A boa notícia é que o mesmo processo de transformação demográfica permite, com a redução do número de crianças e adolescentes, que a despesa média por aluno se eleve sem aumento da despesa total —que, como proporção dos recursos disponíveis no país, é compatível com os padrões internacionais.
Esse incremento precisa ser aproveitado, fundamentalmente, para a melhora do aprendizado. Nisso, temos falhado.
Afora a previsão de gasto, que não pode ser um fim em si mesmo, o PNE tem o mérito de estabelecer metas que, até quando não cumpridas, permitem uma avaliação objetiva dos progressos rumo aos ideais traçados.
Do plano 2014-2024, que teve vigência prorrogada até o final do ano passado, a grande maioria dos objetivos ficou pelo caminho. Levantamento feito no ano retrasado apontou que apenas 4 de 20 metas haviam sido ao menos parcialmente atingidas.

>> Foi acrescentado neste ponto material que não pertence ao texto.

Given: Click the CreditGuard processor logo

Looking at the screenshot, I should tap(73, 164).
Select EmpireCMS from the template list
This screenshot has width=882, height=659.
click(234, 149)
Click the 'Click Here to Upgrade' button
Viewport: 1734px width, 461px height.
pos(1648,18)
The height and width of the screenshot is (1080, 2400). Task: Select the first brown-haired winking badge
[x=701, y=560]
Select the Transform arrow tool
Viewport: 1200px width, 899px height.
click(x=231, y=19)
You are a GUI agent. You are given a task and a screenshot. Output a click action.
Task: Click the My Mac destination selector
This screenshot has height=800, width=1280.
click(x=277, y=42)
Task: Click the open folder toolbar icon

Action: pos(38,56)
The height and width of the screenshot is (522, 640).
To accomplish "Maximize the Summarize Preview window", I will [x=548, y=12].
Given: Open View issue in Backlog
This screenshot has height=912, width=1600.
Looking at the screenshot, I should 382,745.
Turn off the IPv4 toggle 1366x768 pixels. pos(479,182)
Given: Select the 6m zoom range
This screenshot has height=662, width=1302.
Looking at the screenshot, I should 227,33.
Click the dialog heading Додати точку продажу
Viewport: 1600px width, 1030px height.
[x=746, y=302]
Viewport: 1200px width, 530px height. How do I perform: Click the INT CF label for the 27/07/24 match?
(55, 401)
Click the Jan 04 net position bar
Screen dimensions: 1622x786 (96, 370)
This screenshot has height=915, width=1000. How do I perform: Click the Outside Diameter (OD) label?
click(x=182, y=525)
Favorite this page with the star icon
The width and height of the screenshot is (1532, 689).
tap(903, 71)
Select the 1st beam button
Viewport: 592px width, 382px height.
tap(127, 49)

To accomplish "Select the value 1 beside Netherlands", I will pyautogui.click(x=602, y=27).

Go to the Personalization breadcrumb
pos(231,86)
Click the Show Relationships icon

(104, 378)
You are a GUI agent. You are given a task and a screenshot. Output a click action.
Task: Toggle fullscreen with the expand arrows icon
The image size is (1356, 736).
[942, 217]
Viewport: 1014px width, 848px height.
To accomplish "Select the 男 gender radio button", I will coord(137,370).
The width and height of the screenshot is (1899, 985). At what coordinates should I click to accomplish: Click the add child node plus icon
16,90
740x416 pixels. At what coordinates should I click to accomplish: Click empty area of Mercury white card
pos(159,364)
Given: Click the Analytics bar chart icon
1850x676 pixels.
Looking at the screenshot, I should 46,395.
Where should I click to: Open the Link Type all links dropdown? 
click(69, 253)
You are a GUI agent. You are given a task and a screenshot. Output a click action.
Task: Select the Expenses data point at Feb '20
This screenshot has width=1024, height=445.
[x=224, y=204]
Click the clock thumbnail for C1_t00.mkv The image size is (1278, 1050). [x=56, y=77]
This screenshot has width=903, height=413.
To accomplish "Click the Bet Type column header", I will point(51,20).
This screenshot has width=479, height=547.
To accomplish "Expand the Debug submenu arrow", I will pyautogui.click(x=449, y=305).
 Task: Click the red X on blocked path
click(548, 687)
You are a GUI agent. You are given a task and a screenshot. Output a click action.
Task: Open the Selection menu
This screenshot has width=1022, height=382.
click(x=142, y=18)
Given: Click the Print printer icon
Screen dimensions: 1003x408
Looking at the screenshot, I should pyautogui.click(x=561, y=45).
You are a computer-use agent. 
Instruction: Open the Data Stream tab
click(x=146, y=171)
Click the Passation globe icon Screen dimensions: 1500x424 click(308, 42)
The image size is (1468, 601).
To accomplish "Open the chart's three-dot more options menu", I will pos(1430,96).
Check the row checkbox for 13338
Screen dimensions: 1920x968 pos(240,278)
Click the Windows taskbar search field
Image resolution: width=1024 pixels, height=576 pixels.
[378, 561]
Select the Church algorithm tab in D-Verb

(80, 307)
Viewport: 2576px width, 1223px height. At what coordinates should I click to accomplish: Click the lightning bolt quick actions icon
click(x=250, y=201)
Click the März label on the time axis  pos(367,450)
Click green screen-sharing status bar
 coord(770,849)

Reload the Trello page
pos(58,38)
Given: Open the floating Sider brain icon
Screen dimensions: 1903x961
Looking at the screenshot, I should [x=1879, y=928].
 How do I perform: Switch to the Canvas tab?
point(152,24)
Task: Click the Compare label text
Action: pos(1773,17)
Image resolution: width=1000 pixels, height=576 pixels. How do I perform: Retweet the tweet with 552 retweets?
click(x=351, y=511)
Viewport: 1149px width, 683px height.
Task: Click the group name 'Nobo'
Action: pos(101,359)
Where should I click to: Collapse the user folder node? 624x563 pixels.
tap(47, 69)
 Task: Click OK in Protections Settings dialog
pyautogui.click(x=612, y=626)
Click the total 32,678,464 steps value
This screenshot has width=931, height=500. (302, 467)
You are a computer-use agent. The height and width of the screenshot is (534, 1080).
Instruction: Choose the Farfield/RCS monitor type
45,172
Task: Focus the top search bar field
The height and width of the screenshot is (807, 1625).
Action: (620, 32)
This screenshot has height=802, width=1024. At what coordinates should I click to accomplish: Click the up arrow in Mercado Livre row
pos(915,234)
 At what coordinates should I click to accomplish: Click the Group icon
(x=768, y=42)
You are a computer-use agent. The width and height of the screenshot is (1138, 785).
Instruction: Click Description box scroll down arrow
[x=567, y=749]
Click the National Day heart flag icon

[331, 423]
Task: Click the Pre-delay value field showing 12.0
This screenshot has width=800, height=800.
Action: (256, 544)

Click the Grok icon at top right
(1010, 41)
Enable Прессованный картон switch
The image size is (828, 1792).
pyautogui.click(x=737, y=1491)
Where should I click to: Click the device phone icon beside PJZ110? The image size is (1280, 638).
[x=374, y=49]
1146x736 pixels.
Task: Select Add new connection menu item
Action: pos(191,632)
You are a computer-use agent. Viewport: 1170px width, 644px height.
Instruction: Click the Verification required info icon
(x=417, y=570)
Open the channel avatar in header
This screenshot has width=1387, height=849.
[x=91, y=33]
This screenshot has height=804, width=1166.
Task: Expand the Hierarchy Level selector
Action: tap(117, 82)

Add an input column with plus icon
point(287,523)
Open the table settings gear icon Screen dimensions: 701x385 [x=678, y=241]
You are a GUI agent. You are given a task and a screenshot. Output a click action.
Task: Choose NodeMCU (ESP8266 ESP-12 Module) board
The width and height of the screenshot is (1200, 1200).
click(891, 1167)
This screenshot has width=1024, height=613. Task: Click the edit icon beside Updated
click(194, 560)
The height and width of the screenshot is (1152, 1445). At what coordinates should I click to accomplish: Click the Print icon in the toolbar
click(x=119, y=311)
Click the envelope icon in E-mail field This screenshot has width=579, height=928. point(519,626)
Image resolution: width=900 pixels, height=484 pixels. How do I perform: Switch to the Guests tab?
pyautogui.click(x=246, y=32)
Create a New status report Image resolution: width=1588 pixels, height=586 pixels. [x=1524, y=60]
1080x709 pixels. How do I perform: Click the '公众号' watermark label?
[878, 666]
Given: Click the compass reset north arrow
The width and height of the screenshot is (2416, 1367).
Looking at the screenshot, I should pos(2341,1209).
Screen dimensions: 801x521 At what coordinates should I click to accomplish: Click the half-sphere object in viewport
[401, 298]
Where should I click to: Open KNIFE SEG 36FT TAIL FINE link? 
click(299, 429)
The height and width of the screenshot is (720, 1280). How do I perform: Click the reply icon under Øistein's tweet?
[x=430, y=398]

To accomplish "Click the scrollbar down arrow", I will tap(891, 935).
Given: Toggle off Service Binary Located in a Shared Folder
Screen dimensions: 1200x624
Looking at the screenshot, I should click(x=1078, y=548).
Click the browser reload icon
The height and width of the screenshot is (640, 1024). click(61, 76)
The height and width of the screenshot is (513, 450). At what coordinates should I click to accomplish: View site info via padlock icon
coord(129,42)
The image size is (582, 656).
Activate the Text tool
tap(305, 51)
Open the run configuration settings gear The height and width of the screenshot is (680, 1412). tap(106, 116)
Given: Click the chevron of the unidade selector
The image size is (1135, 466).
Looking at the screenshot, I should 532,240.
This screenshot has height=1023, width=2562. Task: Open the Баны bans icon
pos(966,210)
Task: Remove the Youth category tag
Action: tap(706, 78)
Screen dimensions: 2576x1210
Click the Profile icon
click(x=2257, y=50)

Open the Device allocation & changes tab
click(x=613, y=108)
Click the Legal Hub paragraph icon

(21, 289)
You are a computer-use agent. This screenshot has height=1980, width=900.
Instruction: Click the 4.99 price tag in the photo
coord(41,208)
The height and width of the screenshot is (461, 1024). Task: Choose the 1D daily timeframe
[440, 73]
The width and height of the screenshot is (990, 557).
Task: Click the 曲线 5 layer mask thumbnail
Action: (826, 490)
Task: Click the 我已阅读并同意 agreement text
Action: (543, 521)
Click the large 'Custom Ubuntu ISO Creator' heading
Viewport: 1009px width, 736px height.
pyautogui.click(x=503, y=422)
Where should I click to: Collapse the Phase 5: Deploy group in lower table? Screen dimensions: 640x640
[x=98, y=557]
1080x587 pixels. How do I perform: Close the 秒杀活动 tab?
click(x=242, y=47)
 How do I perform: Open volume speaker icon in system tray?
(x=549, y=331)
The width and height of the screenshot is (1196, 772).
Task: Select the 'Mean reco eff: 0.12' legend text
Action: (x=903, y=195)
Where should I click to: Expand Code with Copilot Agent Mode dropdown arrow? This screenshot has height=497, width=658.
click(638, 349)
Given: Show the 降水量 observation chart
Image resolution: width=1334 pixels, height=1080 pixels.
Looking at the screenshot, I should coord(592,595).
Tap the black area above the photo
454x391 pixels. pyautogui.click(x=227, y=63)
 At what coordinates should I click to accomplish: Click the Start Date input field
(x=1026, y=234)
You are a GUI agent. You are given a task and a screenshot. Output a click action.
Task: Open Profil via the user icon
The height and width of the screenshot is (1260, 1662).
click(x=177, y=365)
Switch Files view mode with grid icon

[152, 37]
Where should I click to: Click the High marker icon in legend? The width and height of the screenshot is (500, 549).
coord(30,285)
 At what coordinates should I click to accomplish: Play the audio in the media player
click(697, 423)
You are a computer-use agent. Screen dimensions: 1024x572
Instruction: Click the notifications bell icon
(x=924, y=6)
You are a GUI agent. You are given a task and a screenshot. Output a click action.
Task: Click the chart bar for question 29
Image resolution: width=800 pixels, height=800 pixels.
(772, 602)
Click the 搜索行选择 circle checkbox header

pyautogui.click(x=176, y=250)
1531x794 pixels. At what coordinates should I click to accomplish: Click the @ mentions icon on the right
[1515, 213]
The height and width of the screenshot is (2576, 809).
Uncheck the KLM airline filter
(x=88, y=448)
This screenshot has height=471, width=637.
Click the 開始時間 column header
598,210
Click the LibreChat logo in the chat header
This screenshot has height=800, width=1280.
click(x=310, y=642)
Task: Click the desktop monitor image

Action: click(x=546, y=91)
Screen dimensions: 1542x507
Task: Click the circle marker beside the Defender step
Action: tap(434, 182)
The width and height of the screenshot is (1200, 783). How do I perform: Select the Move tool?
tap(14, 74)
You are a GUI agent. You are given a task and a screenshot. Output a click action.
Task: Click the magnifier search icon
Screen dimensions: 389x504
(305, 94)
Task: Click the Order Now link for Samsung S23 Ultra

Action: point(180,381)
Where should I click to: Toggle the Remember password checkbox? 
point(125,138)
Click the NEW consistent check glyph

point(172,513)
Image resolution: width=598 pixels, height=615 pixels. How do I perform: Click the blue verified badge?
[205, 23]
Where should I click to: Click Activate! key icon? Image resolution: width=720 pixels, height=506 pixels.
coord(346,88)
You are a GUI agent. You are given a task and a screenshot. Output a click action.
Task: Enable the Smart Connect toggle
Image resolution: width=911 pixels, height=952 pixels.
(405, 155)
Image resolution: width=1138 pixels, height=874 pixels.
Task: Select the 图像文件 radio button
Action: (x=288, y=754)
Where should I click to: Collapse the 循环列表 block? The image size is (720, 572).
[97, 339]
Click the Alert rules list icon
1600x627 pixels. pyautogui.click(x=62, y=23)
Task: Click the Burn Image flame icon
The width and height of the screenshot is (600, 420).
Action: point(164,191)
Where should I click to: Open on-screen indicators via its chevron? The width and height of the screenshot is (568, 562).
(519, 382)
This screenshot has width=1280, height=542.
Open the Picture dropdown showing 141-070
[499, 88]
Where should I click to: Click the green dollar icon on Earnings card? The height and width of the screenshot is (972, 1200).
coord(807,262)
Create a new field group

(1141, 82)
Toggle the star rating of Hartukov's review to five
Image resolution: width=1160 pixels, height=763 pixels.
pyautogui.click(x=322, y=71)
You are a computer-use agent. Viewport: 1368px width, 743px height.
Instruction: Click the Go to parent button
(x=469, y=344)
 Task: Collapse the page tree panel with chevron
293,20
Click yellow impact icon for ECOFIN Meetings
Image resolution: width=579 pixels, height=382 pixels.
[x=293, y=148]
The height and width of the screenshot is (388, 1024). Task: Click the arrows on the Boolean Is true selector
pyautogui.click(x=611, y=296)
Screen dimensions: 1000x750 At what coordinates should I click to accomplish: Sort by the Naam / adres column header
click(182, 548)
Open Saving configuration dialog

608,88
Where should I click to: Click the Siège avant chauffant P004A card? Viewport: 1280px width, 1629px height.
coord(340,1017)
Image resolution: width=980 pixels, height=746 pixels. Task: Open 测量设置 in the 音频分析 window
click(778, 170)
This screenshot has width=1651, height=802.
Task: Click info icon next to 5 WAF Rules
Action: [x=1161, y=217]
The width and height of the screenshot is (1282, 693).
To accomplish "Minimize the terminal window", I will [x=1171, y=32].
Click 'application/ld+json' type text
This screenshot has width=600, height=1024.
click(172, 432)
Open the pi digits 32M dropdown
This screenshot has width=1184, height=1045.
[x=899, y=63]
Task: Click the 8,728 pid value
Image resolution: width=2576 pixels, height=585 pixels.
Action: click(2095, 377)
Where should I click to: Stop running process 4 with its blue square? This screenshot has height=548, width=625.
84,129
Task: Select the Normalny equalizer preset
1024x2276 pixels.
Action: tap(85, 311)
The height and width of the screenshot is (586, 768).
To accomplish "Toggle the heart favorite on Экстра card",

O novo PNE, que ainda precisa ser formalizado com a sanção presidencial, traz algumas boas inovações, como o monitoramento a cada dois anos dos avanços obtidos na busca dos indicadores desejados para todos os níveis de ensino. Se a prática for levada a sério e produzir avaliações transparentes, há chance de que leve a melhoras de gestão.
Leis gestadas em Brasília, afinal, não garantem resultados que dependem sobretudo da eficiência dos governos estaduais e municipais, provedores da educação básica. Eles precisam ser cobrados pela sociedade a fazer mais com os recursos disponíveis, o que é plenamente possível.